*** Block opens ***

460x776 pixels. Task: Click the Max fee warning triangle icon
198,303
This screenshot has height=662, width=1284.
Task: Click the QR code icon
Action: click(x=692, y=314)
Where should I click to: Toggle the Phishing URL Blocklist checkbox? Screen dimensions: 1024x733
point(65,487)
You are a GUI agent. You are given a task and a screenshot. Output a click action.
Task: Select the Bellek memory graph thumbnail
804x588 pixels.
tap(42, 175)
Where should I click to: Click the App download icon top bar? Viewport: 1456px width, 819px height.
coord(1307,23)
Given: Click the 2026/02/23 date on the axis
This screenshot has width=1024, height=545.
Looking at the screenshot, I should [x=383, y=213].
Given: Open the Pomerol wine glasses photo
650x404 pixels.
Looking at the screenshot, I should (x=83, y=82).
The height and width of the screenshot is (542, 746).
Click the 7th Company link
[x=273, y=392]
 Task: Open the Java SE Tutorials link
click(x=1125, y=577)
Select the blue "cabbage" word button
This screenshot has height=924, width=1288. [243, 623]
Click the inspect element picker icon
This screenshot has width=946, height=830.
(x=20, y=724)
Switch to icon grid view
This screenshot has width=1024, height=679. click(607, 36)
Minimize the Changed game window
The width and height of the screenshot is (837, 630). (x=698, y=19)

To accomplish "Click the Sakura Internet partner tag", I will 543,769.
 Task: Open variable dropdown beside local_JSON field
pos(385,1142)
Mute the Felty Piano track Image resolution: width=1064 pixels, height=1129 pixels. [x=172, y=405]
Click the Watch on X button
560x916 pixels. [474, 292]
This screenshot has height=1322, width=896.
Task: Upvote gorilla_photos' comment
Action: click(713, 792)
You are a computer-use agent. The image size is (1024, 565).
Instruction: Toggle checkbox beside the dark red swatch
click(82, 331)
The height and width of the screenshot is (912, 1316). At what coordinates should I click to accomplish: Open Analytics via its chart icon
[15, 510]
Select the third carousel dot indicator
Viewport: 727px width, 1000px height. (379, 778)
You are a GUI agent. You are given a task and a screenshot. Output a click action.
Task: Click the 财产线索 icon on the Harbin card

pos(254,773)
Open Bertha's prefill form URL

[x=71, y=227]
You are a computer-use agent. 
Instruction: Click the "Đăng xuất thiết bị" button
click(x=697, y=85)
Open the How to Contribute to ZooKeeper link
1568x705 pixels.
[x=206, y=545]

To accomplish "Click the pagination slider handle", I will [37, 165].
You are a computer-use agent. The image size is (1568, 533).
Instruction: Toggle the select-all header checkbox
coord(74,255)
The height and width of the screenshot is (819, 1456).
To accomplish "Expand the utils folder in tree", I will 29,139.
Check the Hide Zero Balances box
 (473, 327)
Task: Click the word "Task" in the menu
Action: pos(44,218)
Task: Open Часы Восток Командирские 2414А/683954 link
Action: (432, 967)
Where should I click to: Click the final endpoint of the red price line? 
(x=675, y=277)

*** Block closes ***

Within the data above, find the lines that contain the word "computer" and copy each of them.

Response to the task:
You are a computer-use agent. The image size is (1024, 565).
You are a computer-use agent. 
You are a computer-use agent. The image size is (1568, 533).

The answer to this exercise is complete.